What do you think about the wife going as "Mummy to be" 
Corny...but...that's the fun.


----------



## Frankie's Girl (Aug 27, 2007)

I'm a bit irreverent, but I think a classic preggo costume is the nun. 

What about the loose fitting renaissance dresses? Lots of those have the empire waists that would flow loose from just under the bodices, so it would be comfy and still pretty.

Grecian goddess?

Fertility goddess?

Belly dancer?


----------



## Jackielantern (Oct 31, 2005)

Wilbret,
I like the "Mummy To Be" idea. Any thoughts on how she's gonna do it?


----------



## wilbret (Oct 8, 2004)

A mummy costume with a black maternity t-shirt over it that says "mummy to be"


----------



## CarolinaHaunter (Sep 3, 2006)

I will be 6 months pregnant with twins for halloween this year so i am dressing as buda


----------



## Jackielantern (Oct 31, 2005)

That's cute Wilbret.


----------



## Jackielantern (Oct 31, 2005)

Love it!! CarolinaHaunter. I really did LOL. 

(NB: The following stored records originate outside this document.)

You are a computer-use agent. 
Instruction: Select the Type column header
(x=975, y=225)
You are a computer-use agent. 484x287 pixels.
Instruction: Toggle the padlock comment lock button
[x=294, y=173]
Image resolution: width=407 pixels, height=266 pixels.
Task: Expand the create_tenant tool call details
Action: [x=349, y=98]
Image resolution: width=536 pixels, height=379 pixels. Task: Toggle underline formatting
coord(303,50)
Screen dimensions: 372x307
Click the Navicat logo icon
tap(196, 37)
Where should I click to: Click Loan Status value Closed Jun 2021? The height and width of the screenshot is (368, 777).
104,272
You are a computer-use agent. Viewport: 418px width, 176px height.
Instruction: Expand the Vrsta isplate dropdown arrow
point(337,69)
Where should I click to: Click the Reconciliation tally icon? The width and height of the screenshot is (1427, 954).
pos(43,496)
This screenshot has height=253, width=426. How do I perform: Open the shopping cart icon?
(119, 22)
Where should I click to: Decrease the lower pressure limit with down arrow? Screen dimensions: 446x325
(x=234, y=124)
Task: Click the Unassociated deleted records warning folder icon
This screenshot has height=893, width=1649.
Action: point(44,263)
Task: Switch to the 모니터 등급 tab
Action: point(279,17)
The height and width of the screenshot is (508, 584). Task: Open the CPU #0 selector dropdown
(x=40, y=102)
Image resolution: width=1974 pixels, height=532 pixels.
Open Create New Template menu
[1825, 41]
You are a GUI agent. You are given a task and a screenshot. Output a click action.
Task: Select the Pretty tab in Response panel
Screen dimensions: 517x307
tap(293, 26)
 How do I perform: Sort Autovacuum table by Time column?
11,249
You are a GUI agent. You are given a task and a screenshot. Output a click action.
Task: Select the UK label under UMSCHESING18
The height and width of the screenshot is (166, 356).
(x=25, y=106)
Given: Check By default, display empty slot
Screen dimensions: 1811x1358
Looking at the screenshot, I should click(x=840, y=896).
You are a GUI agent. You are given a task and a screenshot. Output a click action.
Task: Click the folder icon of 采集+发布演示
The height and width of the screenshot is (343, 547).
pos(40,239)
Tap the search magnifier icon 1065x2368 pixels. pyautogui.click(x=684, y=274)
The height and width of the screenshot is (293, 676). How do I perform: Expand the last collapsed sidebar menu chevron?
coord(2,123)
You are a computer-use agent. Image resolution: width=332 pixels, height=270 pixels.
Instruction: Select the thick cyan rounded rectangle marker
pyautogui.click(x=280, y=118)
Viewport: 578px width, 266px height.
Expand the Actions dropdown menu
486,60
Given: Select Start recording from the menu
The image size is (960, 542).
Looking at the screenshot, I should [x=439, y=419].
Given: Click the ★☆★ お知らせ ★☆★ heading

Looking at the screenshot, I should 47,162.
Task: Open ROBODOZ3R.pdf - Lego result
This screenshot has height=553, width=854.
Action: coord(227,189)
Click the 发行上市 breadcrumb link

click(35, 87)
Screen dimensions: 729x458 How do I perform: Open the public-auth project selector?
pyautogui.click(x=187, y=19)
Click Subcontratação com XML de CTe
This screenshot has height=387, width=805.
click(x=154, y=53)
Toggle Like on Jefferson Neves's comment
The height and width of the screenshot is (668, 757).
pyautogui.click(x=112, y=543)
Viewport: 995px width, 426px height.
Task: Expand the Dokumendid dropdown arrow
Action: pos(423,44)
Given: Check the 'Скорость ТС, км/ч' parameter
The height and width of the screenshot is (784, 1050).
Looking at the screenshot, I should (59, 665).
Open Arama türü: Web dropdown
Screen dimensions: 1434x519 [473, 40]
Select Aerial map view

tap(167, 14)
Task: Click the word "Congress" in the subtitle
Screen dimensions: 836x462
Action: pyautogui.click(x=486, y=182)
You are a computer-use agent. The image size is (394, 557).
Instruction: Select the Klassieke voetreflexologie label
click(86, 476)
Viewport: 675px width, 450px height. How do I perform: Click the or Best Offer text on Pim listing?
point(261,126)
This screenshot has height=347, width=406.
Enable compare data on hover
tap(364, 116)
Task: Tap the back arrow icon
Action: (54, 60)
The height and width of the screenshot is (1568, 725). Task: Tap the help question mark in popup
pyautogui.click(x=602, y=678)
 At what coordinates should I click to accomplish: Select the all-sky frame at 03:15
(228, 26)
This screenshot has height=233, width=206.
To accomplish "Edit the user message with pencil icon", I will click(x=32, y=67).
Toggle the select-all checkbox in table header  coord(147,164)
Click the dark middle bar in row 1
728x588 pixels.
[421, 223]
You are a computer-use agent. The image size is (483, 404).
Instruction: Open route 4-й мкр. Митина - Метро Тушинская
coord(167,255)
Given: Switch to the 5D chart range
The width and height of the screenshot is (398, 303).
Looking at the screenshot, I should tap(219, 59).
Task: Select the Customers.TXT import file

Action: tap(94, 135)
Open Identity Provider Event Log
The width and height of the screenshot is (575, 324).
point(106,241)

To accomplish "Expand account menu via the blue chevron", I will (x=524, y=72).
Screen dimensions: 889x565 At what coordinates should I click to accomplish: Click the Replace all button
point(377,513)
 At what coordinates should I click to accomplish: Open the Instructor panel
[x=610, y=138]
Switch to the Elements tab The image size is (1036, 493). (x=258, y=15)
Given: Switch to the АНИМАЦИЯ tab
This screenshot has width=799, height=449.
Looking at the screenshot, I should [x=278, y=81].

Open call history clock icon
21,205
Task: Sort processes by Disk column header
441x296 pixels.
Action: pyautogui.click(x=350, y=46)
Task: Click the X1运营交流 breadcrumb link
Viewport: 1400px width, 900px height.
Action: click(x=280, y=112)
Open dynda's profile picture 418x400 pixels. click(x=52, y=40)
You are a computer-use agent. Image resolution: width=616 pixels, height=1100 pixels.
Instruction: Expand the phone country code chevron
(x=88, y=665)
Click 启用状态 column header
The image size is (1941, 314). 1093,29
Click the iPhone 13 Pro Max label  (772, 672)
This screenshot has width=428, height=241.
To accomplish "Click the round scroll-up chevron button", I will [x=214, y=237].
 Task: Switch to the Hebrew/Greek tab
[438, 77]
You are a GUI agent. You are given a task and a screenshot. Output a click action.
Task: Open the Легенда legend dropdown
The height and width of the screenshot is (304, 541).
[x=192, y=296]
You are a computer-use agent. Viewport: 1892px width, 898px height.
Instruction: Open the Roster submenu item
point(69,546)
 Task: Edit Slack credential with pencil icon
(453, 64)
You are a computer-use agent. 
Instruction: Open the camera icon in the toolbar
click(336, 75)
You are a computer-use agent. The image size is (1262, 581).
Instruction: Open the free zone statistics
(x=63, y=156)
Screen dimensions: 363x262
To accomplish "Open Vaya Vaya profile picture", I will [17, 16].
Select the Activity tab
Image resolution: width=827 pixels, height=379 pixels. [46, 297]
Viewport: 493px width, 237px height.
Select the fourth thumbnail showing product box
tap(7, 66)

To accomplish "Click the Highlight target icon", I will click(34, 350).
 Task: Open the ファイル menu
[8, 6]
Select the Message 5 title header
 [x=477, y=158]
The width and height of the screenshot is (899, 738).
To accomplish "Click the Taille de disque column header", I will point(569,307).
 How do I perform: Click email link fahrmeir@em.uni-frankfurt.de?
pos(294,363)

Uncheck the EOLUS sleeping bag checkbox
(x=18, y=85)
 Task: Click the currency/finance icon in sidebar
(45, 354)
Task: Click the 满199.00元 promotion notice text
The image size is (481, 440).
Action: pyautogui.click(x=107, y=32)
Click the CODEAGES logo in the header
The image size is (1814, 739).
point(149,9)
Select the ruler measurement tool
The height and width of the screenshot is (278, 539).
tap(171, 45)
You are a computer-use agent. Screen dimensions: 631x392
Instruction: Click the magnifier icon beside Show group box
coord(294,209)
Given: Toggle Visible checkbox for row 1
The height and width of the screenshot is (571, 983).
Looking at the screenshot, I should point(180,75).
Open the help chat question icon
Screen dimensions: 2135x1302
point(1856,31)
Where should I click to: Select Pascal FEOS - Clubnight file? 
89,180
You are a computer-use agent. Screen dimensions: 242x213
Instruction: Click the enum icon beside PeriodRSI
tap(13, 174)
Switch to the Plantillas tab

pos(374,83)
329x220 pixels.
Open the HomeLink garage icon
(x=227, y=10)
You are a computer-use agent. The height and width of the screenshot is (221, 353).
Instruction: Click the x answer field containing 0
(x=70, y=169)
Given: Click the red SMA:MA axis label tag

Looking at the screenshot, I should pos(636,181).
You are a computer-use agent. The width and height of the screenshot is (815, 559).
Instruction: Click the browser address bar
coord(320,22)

So how are you putting your costume together?


----------



## CarolinaHaunter (Sep 3, 2006)

well... most buda pictures I see he's wearing full open robes or cloth tied around waist. I will be wearing a flesh colored sports bra (since buda's a boy i can't exactly duplicate his whole look  ) open oriental robe and cloth around my waste with some jewlery. 

Kinda like this guy (although i won't be gold)
http://maddogstudio.com/images/buda.jpg

It will be pretty simple but comfortable which will be important because 6 months with twins is more like 9 months with one...


----------



## Jackielantern (Oct 31, 2005)

Just curious. Are you gonna wear a bald cap?


----------



## CarolinaHaunter (Sep 3, 2006)

not sure. it may make me hot. i'll have to try it out beforehand...


----------



## witchiepoo (Oct 4, 2006)

bumble bee. perfect shape for it


----------



## wilbret (Oct 8, 2004)

Haha... I wanted her to be a bumblebee, but in the end we stuck to our Classic Halloween theme. 

Here's the link...
http://www.buycostumes.com/Search_All_bee/Category/0/Product/12353/ProductDetail.aspx


----------



## Deathtouch (Nov 19, 2004)

How about "Evil one in the oven"


----------



## sheepies666 (Sep 22, 2003)

Something featuring a space outfit and the chest burster from Alien...


----------



## cdrubel (Oct 2, 2006)

My husband thought the Alien idea was great, he said something about it shortly after I found out I was pregnant. It is a good idea but I'm not sure I'm into it. I'll be about 7 1/2 months for halloween better figure out what I'm going to do. I think the Buda idea is awesome you must post pictures of that.


----------